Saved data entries
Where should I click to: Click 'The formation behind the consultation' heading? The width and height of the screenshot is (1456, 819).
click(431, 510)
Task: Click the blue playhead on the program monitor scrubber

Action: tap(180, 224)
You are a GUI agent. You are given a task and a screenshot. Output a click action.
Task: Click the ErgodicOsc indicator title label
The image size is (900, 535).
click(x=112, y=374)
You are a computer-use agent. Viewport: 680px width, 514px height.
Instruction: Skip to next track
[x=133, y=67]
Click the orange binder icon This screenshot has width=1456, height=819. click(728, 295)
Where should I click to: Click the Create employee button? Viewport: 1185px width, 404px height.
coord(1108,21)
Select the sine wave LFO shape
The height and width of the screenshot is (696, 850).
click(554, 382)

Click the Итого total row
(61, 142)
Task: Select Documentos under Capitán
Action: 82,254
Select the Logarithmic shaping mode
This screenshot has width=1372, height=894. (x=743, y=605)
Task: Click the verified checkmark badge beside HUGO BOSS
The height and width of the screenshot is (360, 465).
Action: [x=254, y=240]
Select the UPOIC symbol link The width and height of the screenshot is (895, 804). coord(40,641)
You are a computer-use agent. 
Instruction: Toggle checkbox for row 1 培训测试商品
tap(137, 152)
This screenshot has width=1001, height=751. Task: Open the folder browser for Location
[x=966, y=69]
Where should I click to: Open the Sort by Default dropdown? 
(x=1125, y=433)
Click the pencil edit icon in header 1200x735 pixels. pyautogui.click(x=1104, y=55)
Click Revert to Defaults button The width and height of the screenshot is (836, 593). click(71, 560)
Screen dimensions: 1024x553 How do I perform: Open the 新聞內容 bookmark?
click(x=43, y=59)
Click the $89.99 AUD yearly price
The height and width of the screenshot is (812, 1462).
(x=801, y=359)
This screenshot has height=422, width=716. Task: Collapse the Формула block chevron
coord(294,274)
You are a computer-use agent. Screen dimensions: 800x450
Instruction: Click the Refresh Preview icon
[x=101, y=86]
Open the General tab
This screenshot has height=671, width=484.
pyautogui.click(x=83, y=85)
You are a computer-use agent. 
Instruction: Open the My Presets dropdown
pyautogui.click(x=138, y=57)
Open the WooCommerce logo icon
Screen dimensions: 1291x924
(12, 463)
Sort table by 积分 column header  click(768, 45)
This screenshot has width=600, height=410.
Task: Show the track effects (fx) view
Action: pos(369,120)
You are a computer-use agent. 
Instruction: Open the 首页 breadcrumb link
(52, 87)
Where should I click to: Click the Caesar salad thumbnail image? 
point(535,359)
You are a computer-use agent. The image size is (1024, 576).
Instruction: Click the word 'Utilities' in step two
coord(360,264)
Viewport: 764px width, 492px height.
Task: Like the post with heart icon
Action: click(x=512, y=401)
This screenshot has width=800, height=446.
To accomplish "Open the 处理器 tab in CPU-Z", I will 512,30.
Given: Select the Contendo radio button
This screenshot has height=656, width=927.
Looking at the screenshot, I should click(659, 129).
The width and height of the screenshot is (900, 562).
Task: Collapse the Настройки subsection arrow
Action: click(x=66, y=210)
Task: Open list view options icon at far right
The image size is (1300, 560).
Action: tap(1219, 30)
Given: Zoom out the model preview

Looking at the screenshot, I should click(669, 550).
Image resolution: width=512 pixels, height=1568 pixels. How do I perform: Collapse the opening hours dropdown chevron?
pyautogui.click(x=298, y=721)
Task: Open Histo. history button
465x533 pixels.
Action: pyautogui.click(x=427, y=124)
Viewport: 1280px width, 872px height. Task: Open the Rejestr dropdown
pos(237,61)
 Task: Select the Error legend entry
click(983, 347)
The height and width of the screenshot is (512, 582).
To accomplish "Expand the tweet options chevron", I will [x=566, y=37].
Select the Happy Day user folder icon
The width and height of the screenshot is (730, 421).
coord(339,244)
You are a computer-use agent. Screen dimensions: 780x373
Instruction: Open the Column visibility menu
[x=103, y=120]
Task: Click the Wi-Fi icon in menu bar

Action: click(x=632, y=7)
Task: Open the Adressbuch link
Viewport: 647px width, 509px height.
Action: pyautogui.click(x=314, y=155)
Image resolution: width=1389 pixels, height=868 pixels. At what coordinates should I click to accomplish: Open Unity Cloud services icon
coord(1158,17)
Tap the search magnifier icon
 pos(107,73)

• [BRIEF] When you write the entries out again, keep every word and mark exactly as it is.

• [ANSWER TO THE PROBLEM]
Where should I click to: Click 'The formation behind the consultation' heading? The width and height of the screenshot is (1456, 819).
click(431, 510)
Task: Click the blue playhead on the program monitor scrubber

Action: tap(180, 224)
You are a GUI agent. You are given a task and a screenshot. Output a click action.
Task: Click the ErgodicOsc indicator title label
The image size is (900, 535).
click(x=112, y=374)
You are a computer-use agent. Viewport: 680px width, 514px height.
Instruction: Skip to next track
[x=133, y=67]
Click the orange binder icon This screenshot has width=1456, height=819. click(728, 295)
Where should I click to: Click the Create employee button? Viewport: 1185px width, 404px height.
coord(1108,21)
Select the sine wave LFO shape
The height and width of the screenshot is (696, 850).
click(554, 382)

Click the Итого total row
(61, 142)
Task: Select Documentos under Capitán
Action: 82,254
Select the Logarithmic shaping mode
This screenshot has width=1372, height=894. (x=743, y=605)
Task: Click the verified checkmark badge beside HUGO BOSS
The height and width of the screenshot is (360, 465).
Action: [x=254, y=240]
Select the UPOIC symbol link The width and height of the screenshot is (895, 804). coord(40,641)
You are a computer-use agent. 
Instruction: Toggle checkbox for row 1 培训测试商品
tap(137, 152)
This screenshot has width=1001, height=751. Task: Open the folder browser for Location
[x=966, y=69]
Where should I click to: Open the Sort by Default dropdown? 
(x=1125, y=433)
Click the pencil edit icon in header 1200x735 pixels. pyautogui.click(x=1104, y=55)
Click Revert to Defaults button The width and height of the screenshot is (836, 593). click(71, 560)
Screen dimensions: 1024x553 How do I perform: Open the 新聞內容 bookmark?
click(x=43, y=59)
Click the $89.99 AUD yearly price
The height and width of the screenshot is (812, 1462).
(x=801, y=359)
This screenshot has height=422, width=716. Task: Collapse the Формула block chevron
coord(294,274)
You are a computer-use agent. Screen dimensions: 800x450
Instruction: Click the Refresh Preview icon
[x=101, y=86]
Open the General tab
This screenshot has height=671, width=484.
pyautogui.click(x=83, y=85)
You are a computer-use agent. 
Instruction: Open the My Presets dropdown
pyautogui.click(x=138, y=57)
Open the WooCommerce logo icon
Screen dimensions: 1291x924
(12, 463)
Sort table by 积分 column header  click(768, 45)
This screenshot has width=600, height=410.
Task: Show the track effects (fx) view
Action: pos(369,120)
You are a computer-use agent. 
Instruction: Open the 首页 breadcrumb link
(52, 87)
Where should I click to: Click the Caesar salad thumbnail image? 
point(535,359)
You are a computer-use agent. The image size is (1024, 576).
Instruction: Click the word 'Utilities' in step two
coord(360,264)
Viewport: 764px width, 492px height.
Task: Like the post with heart icon
Action: click(x=512, y=401)
This screenshot has width=800, height=446.
To accomplish "Open the 处理器 tab in CPU-Z", I will 512,30.
Given: Select the Contendo radio button
This screenshot has height=656, width=927.
Looking at the screenshot, I should click(659, 129).
The width and height of the screenshot is (900, 562).
Task: Collapse the Настройки subsection arrow
Action: click(x=66, y=210)
Task: Open list view options icon at far right
The image size is (1300, 560).
Action: tap(1219, 30)
Given: Zoom out the model preview

Looking at the screenshot, I should click(669, 550).
Image resolution: width=512 pixels, height=1568 pixels. How do I perform: Collapse the opening hours dropdown chevron?
pyautogui.click(x=298, y=721)
Task: Open Histo. history button
465x533 pixels.
Action: pyautogui.click(x=427, y=124)
Viewport: 1280px width, 872px height. Task: Open the Rejestr dropdown
pos(237,61)
 Task: Select the Error legend entry
click(983, 347)
The height and width of the screenshot is (512, 582).
To accomplish "Expand the tweet options chevron", I will [x=566, y=37].
Select the Happy Day user folder icon
The width and height of the screenshot is (730, 421).
coord(339,244)
You are a computer-use agent. Screen dimensions: 780x373
Instruction: Open the Column visibility menu
[x=103, y=120]
Task: Click the Wi-Fi icon in menu bar

Action: click(x=632, y=7)
Task: Open the Adressbuch link
Viewport: 647px width, 509px height.
Action: pyautogui.click(x=314, y=155)
Image resolution: width=1389 pixels, height=868 pixels. At what coordinates should I click to accomplish: Open Unity Cloud services icon
coord(1158,17)
Tap the search magnifier icon
 pos(107,73)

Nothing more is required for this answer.